Uta spacciato, resta con due soli impiegati

Allarme di Abruzzo civico di Atri, il sindaco Astolfi insorge contro la Regione. Tagli anche a Roseto
ATRI. Sembrano avviati a fine sicura gli uffici Uta di Atri e, a ben guardare, di Roseto. L’allarme lanciato tempo fa da Abruzzo civico di Atri, sul forte ridimensionamento dello sportello dedicato all’agricoltura, è diventato realtà.
E adesso il coordinatore del movimento di Atri, Paolo Basilico, scrive all’assessore regionale all’agricoltura Dino Pepe e al sindaco, Gabriele Astolfi chiededo, a quest’ultimo, la convocazione di un consiglio straordinario. Il taglio di personale all’ufficio di Atri non è da poco: da indiscrezioni pare si passerà da 9 impiegati a due. Basilico nella lettera a Pepe osserva che l’Uta di Atri sarà sostanzialmente accorpata a Penne e quella di Roseto a Nereto. «Sulla Uta di Penne oltre ai 46 comuni di Pescara saranno caricati gli 11 dell'ex Uta di Atri, con una forte riduzione di personale tecnico», scrive Basilico, «altro aspetto rilevante riguarda le attività da cui derivano i benefici economici per le aziende agricole (Psr 2014-2020): saranno trasferite a Pescara e con esse gran parte del personale sarà costretto a seguire il lavoro fuori dalla propria sede attuale. Una esperienza simile fu fatta con il Psr 2001-2006 con risultati non soddisfacenti, tant'è che si preferì tornare indietro. Con il riordino in programma, accadrà che un operatore agricolo per alcune pratiche dovrà recarsi allo Sta (l’ex Ispettorato provinciale, a Teramo o Pescara)), per altre alle ex Uta e per altre ancora a Pescara».

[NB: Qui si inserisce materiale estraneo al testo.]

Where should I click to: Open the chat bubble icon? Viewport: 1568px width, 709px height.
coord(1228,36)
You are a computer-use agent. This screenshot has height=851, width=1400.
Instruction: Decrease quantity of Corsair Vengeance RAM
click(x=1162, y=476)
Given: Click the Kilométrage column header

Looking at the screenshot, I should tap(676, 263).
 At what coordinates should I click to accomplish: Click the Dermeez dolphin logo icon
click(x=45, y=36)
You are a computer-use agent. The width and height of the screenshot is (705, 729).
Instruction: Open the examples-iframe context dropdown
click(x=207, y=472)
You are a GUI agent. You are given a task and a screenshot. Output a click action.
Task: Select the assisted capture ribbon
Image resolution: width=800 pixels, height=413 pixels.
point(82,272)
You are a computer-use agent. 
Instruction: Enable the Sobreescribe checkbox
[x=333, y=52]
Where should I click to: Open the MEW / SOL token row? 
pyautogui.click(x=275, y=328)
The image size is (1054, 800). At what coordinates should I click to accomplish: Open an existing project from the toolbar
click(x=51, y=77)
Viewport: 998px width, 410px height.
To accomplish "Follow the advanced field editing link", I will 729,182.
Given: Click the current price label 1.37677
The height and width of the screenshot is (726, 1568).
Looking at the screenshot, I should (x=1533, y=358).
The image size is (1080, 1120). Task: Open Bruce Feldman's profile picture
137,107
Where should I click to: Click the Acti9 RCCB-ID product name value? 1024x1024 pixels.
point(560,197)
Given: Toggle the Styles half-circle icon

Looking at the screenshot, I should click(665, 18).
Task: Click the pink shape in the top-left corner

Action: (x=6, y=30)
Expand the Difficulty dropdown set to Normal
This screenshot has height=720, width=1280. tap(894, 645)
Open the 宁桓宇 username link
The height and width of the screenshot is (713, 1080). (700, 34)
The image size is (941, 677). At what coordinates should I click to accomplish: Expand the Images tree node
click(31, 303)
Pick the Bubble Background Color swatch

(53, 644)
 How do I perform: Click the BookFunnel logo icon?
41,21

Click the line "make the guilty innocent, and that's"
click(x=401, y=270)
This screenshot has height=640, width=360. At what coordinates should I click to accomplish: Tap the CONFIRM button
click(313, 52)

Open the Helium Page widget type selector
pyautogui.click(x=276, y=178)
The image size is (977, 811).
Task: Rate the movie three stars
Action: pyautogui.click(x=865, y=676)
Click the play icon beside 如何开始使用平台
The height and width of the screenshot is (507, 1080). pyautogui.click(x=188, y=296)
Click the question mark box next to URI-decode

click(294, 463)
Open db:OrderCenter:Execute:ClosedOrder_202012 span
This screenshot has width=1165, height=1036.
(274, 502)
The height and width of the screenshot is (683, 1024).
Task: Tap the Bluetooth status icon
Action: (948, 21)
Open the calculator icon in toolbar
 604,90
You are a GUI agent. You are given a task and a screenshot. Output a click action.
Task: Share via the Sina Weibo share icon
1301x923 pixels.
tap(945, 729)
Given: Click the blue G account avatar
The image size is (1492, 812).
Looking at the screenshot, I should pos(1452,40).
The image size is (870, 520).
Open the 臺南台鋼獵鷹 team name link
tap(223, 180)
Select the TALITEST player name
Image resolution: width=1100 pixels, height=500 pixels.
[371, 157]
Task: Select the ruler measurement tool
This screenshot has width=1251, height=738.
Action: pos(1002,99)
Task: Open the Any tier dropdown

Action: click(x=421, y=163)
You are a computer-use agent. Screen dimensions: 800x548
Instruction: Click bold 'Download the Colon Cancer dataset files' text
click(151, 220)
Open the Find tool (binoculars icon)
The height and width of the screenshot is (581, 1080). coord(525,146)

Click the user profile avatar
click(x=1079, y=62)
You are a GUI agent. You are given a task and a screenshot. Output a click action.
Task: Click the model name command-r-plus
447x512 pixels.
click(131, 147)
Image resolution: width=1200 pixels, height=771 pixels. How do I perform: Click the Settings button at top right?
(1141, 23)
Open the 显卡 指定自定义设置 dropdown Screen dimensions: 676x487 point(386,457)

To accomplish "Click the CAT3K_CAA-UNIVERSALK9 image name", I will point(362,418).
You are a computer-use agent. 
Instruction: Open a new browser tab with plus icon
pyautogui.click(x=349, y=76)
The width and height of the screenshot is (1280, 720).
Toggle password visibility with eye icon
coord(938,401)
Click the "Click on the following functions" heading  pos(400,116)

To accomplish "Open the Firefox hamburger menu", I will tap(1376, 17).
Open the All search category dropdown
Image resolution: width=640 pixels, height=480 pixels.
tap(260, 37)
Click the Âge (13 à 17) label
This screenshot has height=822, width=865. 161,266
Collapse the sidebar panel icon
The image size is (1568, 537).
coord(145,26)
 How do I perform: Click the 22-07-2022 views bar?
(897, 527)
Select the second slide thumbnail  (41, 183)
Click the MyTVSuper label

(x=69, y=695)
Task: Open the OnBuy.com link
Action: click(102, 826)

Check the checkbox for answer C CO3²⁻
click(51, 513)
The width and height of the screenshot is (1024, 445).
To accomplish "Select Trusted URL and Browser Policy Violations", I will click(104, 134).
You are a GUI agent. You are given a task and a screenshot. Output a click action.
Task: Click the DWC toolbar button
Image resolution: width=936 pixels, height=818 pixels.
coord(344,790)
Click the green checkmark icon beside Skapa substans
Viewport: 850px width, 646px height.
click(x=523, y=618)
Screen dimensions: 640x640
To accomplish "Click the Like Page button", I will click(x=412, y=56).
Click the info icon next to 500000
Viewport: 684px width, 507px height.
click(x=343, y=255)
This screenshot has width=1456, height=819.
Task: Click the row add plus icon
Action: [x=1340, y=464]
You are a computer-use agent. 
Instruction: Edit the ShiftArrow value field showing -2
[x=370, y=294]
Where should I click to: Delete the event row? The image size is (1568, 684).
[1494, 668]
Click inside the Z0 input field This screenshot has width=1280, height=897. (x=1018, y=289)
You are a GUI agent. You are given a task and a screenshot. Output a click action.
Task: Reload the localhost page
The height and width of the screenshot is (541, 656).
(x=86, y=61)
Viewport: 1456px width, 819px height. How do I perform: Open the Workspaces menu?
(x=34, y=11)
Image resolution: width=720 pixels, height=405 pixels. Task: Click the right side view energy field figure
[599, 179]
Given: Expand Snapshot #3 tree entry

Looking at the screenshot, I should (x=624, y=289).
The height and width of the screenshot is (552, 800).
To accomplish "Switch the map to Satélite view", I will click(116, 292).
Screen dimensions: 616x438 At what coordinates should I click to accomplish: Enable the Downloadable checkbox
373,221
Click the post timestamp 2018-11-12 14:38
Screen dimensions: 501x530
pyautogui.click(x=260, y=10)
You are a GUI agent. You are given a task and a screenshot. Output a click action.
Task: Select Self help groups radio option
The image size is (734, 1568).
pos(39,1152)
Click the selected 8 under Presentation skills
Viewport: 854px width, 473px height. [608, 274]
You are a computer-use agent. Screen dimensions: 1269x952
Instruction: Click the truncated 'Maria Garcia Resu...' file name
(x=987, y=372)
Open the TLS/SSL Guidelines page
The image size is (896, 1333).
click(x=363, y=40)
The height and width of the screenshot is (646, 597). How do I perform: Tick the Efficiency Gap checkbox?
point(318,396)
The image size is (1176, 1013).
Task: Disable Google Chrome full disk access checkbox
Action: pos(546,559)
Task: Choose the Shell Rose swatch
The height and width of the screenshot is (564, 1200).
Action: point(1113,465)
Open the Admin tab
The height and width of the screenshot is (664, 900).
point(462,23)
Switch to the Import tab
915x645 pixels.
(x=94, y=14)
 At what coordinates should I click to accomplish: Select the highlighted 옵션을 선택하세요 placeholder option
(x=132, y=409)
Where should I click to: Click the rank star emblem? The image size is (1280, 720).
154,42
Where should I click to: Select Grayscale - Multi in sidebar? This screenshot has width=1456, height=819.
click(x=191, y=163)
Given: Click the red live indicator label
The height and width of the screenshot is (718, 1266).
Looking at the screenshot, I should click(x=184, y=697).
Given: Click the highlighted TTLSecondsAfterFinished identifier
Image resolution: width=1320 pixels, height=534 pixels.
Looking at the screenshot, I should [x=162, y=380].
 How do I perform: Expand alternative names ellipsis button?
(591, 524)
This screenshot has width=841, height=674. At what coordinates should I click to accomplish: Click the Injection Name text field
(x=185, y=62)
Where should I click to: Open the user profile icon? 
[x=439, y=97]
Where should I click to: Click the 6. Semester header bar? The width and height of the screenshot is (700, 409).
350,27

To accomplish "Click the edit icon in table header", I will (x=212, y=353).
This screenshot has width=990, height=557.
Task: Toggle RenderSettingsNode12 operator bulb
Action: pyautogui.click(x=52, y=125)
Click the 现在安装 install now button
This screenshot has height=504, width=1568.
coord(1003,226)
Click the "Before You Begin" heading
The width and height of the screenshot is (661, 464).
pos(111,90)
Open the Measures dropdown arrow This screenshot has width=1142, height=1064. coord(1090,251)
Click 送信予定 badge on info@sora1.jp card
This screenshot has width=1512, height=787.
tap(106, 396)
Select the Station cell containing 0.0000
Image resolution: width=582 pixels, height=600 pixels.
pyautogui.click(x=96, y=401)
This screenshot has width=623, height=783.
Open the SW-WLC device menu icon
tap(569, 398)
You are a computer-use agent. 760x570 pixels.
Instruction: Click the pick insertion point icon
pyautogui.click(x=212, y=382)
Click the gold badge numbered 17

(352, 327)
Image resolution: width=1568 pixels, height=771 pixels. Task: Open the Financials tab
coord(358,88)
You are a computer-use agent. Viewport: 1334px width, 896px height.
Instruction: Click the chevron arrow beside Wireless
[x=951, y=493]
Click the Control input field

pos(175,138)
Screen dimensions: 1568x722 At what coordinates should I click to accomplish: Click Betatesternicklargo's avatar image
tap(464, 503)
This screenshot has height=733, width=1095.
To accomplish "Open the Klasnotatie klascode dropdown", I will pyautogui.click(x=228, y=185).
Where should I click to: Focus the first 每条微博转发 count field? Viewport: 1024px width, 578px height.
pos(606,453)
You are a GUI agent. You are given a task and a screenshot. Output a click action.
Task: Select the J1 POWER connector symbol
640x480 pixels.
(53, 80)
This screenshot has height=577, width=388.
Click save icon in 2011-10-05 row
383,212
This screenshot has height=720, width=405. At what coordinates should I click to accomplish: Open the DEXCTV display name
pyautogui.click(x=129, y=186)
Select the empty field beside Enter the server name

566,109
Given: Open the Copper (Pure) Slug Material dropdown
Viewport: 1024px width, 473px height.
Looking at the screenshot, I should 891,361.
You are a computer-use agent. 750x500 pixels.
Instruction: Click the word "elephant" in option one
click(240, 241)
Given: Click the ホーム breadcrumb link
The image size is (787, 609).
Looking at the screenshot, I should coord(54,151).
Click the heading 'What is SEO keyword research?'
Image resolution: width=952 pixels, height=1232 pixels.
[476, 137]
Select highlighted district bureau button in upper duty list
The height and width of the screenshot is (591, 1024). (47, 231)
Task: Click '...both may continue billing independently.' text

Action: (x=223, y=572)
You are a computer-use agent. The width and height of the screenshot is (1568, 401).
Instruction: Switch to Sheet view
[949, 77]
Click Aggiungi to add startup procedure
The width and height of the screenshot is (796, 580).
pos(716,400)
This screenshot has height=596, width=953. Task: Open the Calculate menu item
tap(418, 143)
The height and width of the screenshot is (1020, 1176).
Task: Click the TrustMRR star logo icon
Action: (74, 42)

E Astolfi si è attivato per salvare l’Uta: convocherà subito un consiglio straordinario (saranno invitati i vertici di Regione e Provincia) e chiederà a Pepe un incontro urgentissimo. «Da decenni l'Uta è ad Atri, in uffici forniti da noi. Ora lo stanno smantellando senza peraltro raggiungere risparmi effettivi, ma creando solo disservizi sul territorio: i nostri cittadini e quelli della Val Fino dovranno fare decine di chilometri anche solo per segnalare che un cinghiale che ha rotto uno steccato. La Regione ha preso questa decisione senza discuterla col territorio. Pepe aveva garantito che l'ufficio di Atri non sarebbe stato smantellato, poi esce la proposta di riordino e vengono smantellati quelli di Roseto e Atri, che rimangono con personale che non è in grado di portare avanti le pratiche. Già per l'ospedale mi tocca combattere tutti i giorni, il tribunale ce l'hanno tolto, le strade sono del quarto mondo, ora il taglio dell’Uta. Non si capisce perchè trasferire tutto questo personale a Pescara, il territorio meno agricolo della regione: si creerà una struttura enorme che causerà solo file e disservizi».